Air Pollution and Alzheimer’s Disease
Project Collaborators:
- Uschi Graham (Bioinnovations Institute)
- Rashad Hussain
- Maiken Nedergaard
- Dr. Günter Oberdörster
Exposure to airborne hazards is associated with increased incidence and severity of neurological disorders. More specifically, population-based studies point to combustion-derived particulates and metals as being associated with neurodegenerative diseases. We have two projects underway in the Elder lab that are focused on Alzheimer’s and related dementias and that aim to gain a better mechanistic understanding of how inhaled particles can affect brain health. One focuses on ambient air pollution ultrafine particles and the other on simulated burn pit aerosols in the context of exposures in the military population.
Emerging studies document that exposure to ambient particulate matter (PM) air pollution increases the risk of developing Alzheimer's Disease (AD) and AD-Related Dementias (ADRD). Our understanding of the mechanisms by which PM exposure augments the progression of ADRD-related pathology and cognitive impairment in humans and animal models is very limited. Airborne ultrafine particles (UFP, <100 nm diameter) could be causally related to the development and/or progression of AD/ADRD due to their ability to distribute throughout the body – including the brain – after inhalation exposures and to enhance tissue oxidative stress. The glymphatic pathway is emerging as a key to maintaining brain health and its dysfunction is broadly implicated in neurological disorders. It is dedicated to draining soluble waste proteins from the interstitial fluid to maintain brain health. In a project funded via the NIH, we are testing the hypothesis that airborne UFP are transported to the brain and cause inflammation that, either directly or indirectly, impairs glymphatic fluid flow and contributes to onset or acceleration of AD/ADRD-like pathology and behavioral deficits in a mouse model of AD, namely transgenic APP/PS1 mice, which over-express a chimeric mouse/human amyloid precursor protein (Mo/HuAPP695swe) and a mutant human presenilin 1 (PS1-dE9) and develop Aβ deposits by six months of age. These mice also manifest AD-like cognitive deficits. The work includes short and repeated exposure to laboratory-generated model and concentrated ambient UFPs to test for changes in glymphatic fluid transport, cognitive performance, progression of Aβ deposition, accumulation and bioprocessing of particles that translocate to the brain, and sleep disturbances. We will also test interventions that improve sleep quality and adrenergic signaling to determine if glymphatic function and pathology progression can be mitigated.

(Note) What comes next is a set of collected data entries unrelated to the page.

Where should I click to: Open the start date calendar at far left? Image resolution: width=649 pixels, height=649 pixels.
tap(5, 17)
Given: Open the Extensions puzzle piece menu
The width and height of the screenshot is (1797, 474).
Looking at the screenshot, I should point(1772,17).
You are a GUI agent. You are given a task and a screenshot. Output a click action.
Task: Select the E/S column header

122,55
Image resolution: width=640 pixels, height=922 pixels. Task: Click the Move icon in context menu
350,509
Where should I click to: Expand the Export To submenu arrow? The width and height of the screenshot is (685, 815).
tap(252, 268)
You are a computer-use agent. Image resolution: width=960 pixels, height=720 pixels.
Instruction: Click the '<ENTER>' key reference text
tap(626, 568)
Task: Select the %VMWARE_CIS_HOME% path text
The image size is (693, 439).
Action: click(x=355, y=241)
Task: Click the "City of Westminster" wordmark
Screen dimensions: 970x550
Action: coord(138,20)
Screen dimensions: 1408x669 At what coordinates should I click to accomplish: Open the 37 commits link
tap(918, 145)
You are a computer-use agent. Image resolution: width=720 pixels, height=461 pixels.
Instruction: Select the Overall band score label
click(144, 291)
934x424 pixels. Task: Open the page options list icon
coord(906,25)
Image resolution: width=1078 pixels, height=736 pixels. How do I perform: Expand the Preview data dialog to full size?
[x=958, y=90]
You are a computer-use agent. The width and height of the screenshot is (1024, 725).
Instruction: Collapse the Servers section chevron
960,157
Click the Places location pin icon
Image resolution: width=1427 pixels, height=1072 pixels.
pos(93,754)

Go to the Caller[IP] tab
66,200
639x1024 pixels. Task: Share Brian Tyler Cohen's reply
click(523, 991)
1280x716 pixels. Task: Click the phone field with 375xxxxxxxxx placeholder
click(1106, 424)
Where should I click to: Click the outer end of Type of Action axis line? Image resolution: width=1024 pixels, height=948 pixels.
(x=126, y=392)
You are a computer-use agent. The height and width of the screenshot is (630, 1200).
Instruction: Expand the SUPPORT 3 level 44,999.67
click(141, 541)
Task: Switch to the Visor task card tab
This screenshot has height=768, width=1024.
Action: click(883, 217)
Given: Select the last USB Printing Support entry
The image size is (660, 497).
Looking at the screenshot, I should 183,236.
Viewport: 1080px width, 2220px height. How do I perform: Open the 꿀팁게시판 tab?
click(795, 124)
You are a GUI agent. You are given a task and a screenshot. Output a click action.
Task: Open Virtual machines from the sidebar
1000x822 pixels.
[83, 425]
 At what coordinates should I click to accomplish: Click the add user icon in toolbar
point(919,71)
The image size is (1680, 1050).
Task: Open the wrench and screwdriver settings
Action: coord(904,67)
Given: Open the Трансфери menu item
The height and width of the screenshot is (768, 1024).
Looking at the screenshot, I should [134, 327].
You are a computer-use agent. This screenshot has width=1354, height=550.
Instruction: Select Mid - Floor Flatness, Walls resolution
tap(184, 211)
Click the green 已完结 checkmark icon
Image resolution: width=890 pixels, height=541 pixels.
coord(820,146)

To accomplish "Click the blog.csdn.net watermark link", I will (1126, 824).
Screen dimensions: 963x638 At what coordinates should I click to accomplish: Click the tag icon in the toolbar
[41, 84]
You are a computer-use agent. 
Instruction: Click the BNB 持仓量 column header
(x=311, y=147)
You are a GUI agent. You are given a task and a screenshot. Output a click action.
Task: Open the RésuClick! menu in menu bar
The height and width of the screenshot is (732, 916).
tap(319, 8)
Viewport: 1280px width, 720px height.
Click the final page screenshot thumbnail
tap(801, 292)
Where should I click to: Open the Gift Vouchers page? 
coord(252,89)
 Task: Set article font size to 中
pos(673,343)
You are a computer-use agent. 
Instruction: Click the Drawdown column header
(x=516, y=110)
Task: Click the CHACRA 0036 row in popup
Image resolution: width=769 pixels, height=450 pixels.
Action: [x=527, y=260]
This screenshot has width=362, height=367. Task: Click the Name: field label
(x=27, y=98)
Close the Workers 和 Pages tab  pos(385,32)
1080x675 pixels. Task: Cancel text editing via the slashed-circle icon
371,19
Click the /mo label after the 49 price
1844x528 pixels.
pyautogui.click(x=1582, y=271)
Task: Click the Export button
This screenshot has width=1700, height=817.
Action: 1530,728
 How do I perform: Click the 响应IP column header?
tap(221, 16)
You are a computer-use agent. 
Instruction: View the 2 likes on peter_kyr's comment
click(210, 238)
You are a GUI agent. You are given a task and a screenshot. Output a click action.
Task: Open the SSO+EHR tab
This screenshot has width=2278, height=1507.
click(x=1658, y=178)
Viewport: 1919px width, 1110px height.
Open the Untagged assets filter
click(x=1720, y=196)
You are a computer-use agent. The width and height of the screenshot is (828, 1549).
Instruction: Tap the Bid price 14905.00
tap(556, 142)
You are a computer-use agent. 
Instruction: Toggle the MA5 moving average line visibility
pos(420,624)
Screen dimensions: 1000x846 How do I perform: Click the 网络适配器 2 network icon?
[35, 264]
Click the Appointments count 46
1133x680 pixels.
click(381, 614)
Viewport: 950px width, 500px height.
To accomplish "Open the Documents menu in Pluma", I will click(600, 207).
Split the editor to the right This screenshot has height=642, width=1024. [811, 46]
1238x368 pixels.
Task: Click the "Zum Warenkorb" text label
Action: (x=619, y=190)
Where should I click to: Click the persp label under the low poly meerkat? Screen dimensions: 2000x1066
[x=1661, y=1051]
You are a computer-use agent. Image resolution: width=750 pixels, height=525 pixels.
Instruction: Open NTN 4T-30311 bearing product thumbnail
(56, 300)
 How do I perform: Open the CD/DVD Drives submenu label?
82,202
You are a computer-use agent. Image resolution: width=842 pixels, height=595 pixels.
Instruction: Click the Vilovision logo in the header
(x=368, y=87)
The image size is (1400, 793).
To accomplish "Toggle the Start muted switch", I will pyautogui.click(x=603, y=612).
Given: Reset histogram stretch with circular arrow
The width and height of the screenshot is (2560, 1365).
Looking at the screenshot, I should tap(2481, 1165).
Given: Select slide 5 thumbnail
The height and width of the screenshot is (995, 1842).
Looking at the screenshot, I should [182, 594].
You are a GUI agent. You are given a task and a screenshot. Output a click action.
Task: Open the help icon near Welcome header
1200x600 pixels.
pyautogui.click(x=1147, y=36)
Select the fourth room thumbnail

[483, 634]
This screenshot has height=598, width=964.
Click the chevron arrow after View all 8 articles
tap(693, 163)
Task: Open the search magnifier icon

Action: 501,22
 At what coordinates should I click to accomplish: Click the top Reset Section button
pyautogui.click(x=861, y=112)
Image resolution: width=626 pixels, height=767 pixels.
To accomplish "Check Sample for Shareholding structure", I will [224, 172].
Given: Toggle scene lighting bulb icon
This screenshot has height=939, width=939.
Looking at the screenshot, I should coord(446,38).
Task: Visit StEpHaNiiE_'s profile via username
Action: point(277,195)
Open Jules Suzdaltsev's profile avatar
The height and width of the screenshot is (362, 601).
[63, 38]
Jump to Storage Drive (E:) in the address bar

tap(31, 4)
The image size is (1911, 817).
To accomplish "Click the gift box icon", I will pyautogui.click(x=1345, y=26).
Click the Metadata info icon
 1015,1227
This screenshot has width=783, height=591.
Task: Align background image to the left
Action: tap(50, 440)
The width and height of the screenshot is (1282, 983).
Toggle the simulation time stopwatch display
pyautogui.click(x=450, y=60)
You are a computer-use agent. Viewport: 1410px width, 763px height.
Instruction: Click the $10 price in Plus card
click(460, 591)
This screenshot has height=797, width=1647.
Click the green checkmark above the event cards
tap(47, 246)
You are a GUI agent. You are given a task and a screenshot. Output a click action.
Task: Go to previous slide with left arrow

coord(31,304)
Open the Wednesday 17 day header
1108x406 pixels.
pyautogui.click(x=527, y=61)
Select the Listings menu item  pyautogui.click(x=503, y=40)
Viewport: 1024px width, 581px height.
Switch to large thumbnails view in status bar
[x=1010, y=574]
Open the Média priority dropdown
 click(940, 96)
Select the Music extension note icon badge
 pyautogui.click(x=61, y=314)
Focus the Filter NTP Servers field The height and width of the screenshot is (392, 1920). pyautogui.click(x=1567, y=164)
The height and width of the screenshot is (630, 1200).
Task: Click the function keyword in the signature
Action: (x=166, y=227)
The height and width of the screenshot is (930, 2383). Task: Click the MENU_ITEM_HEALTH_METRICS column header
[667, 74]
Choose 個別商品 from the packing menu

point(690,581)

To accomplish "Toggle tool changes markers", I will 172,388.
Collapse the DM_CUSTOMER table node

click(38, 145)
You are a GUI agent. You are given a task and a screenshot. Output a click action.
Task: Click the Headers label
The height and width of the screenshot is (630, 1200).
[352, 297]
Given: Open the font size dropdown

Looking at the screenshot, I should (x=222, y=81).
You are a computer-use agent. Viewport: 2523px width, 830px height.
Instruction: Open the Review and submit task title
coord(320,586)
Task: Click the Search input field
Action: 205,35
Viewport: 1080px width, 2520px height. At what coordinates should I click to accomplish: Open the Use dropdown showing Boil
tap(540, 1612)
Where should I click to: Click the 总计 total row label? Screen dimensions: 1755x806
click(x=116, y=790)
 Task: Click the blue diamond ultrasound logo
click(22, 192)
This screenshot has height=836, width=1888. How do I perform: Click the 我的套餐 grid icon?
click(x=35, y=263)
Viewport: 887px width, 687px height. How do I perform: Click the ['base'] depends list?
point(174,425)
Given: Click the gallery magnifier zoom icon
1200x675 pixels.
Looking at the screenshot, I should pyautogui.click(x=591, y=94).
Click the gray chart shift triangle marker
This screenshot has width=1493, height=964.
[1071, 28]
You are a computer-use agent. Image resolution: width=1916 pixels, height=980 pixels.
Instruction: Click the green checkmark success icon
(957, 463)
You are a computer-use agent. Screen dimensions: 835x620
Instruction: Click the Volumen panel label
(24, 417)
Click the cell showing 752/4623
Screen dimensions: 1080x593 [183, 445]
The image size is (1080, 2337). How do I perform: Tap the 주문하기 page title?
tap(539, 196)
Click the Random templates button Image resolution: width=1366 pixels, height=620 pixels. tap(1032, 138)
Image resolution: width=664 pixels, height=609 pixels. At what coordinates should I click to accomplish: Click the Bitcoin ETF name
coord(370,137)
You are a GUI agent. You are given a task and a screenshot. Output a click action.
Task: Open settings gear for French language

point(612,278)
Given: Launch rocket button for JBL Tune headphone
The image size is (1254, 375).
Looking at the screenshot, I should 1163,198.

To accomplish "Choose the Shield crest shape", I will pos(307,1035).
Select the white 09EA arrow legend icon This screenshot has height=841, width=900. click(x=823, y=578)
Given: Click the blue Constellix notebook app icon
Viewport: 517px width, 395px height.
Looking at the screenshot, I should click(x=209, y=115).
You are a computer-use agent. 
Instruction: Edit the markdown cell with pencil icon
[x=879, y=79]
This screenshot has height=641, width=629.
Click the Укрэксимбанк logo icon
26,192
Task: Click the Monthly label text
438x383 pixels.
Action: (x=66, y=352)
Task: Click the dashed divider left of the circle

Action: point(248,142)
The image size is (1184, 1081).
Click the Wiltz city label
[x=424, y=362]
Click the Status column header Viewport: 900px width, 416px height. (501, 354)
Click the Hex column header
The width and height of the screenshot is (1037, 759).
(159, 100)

While exposure to combustion-derived UFPs is a global public health concern, military personnel experience higher exposures, including to emissions from ‘burn pits’. Veterans returning from deployment have increased respiratory complaints and neurological disorders. In a study that is funded by the DOD, we are conducting a detailed study of the impact of simulated burn-pit aerosols on perivascular spaces and CSF circulation within the brain. We hypothesize that structural and anatomical abnormalities in the vasculature have a profound impact on CSF flow within the brain; reduced CSF flow impedes the clearance of burn pit airborne PM from the brain and leads to its accumulation along perivascular spaces and brain interstitium. Compromised clearance starts a vicious cycle of neuroinflammation, disturbed homeostasis, and neuronal/glial dysfunction, leading to more complex neurological disorders. We are pursuing aims to study how burn pit PM exposures contribute to the accumulation of particles in lung and secondary tissues, structural remodeling of periarterial spaces and glymphatic dysfunction, white matter integrity, AD pathology, and how physiological co-morbidities (hypertension, sleep disturbance) affect outcomes related to burn pit PM exposures.